Google searches for ‘crypto’ fall to 2020 levels as BTC sentiment neutral
A two-month-long lull in cryptocurrency optimism has seen online search interest for “crypto” and other common cryptocurrency terms stumble down to late 2020 levels.
According to data from Google Trends, the term “crypto” currently has a score of 17, which is well off its reference point of 100 in May 2021. Bitcoin (BTC) and Ethereum have followed a similar downward trajectory.
However, search interest for these terms has been in a relatively consistent decline since May 2022, about a month after much of the Terra Luna ecosystem collapsed. A small spike in interest came in early November when the crypto exchange FTX collapsed.
The fall in interest comes as Bitcoin has held steady at around $28,000 for 10 weeks now — price action that Galaxy Digital CEO Mike Novogratz recently described as “lackadaisical” and caused by a lack of “institutional excitement right now.”
Guy Turner, commonly known as “Coin Bureau Guy,” suggested in a June 4 Twitter post that the fall in interest also coincides with lower trading volumes on exchanges, which he claims to have reached a 32-month low last month:
“Crypto” search trends are at the lowest point they have been since December 2020.
This also corresponds to exchange volumes which were at 32 month lows this past May.
— Coin Bureau (@coinbureau) June 4, 2023
Alternative’s Crypto Fear & Greed Index tells a similar story too, with market sentiment hovering around its current score of 53 — in the “Neutral” zone — for nearly a month now.

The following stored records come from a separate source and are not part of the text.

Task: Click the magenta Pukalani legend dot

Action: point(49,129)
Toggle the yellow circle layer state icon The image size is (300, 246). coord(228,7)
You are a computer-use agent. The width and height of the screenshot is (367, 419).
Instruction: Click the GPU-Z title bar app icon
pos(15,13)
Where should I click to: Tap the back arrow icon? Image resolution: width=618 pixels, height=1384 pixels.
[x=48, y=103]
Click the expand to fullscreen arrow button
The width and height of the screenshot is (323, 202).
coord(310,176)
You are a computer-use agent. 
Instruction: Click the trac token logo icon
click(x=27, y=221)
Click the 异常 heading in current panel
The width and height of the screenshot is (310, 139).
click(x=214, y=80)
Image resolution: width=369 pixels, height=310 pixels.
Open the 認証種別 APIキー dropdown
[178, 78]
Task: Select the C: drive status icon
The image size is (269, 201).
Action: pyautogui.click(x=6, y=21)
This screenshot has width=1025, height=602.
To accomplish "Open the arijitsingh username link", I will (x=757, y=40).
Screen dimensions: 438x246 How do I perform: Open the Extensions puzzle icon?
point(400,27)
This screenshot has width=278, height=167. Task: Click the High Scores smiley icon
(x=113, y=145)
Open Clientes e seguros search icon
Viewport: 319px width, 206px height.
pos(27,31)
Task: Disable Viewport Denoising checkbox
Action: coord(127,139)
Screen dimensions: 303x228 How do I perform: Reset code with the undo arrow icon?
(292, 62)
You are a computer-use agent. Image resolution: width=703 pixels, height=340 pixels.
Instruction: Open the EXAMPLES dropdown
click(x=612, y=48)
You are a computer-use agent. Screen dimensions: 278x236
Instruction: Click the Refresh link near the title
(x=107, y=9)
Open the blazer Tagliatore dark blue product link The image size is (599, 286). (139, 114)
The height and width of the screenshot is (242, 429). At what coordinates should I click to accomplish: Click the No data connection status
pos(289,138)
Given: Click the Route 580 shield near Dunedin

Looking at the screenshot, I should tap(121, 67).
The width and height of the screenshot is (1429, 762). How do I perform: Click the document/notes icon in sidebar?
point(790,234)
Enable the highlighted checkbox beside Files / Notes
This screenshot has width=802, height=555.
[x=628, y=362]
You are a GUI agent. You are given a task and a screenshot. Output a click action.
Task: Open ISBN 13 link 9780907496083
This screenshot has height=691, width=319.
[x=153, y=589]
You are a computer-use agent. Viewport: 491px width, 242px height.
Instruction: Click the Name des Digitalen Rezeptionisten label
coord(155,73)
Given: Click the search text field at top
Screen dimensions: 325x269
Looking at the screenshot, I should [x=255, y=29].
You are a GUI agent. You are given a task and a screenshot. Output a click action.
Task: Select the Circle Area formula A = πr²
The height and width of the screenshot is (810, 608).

Interest hasn’t dipped in every domain of crypto though.
Search volumes for “decentralized finance” and “defi” have managed to increase in 2023, while searches for “memecoin” reached a peak in early May.
Related: Institutions ‘extremely interested’ in crypto ETFs, but buying has cooled: Survey
Nigeria currently holds the highest score for most crypto-related searches, while many of the lowest scores come from South American countries.
On the other hand, search interest for artificial intelligence continues to skyrocket, which many believe is the latest “tech fad.”